About the Team/Role
Working closely with the Platform Operations Lead, the Site Reliability Engineer is responsible for building out WEX's Travel engineering solutions and operational problems with a focus on optimizing existing systems, building infrastructure and eliminating work through automation in an Agile environment.
How you'll make an impact
Engage in and improve the whole lifecycle of servicesfrom inception and design through deployment, operation and refinement
Support capacity planning, availability, scalability, security and latency considerations for new infrastructure and service provisioning as appropriate
Scale and optimize existing infrastructure and services sustainably through mechanisms, including automation, and evolve them by improving reliability and efficiency
Manage end-to-end availability and performance of mission-critical services and build automation to prevent problem recurrence
Maintain infrastructure and services by measuring, and monitoring system metrics to proactively identify operational efficiencies, potential outages and security threats in Development, UAT, Staging and Production environments
Practice sustainable incident response and blameless postmortems
Build infrastructure and drive projects that break things with the aim to improve the robustness of production systems
Use the core Site Reliability Engineering principles of change management, monitoring, emergency response, capacity planning, and production readiness reviews to run the platform
Step back to observe patterns and develop innovative tools and automation to eliminate or minimize menial tasks. Use those learnings to drive the best operational practices
Develop and maintain solution and operational documentation and designs for all infrastructure and services within the scope of SRE
Preserve operational visibility and response capabilities fixing and improving our dashboards, alerts, and automation
Take part in on-call rotation as part of the Platform Operations team supporting the Wex Travel Platform
Experience you'll bring
Proficient in one or more of the following scripting languages: JavaScript, Nodejs, Python, PowerShell, Bash, etc
2 years experience working with public cloud platforms, Azure preferable
Experience handling large numbers of diverse systems with configuration management systems like Puppet, Chef, Ansible etc.

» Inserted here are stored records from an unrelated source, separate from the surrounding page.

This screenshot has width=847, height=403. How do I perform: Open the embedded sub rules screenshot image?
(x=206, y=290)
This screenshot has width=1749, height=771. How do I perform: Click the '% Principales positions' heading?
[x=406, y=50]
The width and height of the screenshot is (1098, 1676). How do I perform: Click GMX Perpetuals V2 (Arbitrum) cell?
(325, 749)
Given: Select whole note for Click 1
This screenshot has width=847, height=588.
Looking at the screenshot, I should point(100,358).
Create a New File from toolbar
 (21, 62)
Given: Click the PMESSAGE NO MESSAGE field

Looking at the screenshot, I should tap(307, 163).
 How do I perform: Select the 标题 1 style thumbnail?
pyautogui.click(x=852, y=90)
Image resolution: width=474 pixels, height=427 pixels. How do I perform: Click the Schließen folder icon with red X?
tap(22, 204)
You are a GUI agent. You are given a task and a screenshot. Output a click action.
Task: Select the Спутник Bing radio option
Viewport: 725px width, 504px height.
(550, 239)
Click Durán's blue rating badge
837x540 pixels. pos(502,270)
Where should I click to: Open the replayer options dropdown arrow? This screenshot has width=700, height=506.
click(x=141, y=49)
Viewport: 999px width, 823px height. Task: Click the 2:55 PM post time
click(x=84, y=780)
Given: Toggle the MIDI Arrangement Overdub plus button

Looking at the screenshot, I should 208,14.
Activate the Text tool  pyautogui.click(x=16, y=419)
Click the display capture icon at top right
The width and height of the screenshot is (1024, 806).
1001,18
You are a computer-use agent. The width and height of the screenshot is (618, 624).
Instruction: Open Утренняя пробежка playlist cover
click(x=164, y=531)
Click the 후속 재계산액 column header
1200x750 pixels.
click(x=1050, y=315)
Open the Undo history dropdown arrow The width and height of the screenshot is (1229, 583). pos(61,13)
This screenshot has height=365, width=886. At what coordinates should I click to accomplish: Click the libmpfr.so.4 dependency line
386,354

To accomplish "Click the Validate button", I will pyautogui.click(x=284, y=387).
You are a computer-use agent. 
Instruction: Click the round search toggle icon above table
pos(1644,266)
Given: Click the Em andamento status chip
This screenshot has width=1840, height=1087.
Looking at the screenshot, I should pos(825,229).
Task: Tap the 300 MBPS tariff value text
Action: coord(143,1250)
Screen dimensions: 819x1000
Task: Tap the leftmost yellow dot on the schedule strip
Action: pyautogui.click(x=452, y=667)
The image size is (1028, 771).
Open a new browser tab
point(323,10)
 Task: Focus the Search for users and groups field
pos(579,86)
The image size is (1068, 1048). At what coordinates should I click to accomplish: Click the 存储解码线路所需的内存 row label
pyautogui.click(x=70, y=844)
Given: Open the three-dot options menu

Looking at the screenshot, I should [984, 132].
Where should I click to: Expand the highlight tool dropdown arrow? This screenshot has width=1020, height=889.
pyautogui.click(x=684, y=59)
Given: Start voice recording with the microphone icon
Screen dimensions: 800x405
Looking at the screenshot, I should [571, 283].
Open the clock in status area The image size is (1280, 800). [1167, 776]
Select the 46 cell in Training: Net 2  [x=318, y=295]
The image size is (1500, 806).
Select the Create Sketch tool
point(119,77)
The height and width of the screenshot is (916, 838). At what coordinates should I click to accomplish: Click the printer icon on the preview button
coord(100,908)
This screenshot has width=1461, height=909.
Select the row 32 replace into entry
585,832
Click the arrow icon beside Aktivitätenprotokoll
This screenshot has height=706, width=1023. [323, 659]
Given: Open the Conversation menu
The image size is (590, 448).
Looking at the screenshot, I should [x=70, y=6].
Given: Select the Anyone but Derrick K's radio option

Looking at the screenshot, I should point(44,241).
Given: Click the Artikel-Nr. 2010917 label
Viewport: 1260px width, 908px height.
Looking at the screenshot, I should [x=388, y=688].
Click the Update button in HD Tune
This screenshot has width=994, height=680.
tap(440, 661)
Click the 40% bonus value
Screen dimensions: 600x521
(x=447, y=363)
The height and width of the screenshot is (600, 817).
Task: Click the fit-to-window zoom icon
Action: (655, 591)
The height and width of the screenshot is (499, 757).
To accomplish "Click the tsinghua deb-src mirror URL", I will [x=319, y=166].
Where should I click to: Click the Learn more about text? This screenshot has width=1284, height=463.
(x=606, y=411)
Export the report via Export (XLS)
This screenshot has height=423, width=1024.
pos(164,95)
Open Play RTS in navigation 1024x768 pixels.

Understanding of standard networking protocols and components such as HTTP, DNS, TCP/IP, ICMP, the OSI Model, Subnetting and Load Balancing strategies
Understanding of Serverless Application Framework
Experience in containerised workloads and management platforms such as Docker or Kubernetes
Familiarity with distributed systems is a plus including Microservices
Experience in Infrastructure automation tools such as Cloudformation, Terraform
Understanding of CI/CD processes and experience with deployment automation tools such as CodePipeline, CodeDeploy, Jenkins, Bamboo
Strong debugging, troubleshooting, and problem-solving skills
Effective communication, collaboration & negotiation skills with the ability to interface with various business units and third parties
Experience liaising with developers, operations staff and third-party resources
Understanding of API integration
JIRA & Confluence (Desirable)
Software Engineering or Computer Science equivalent degree (Desirable)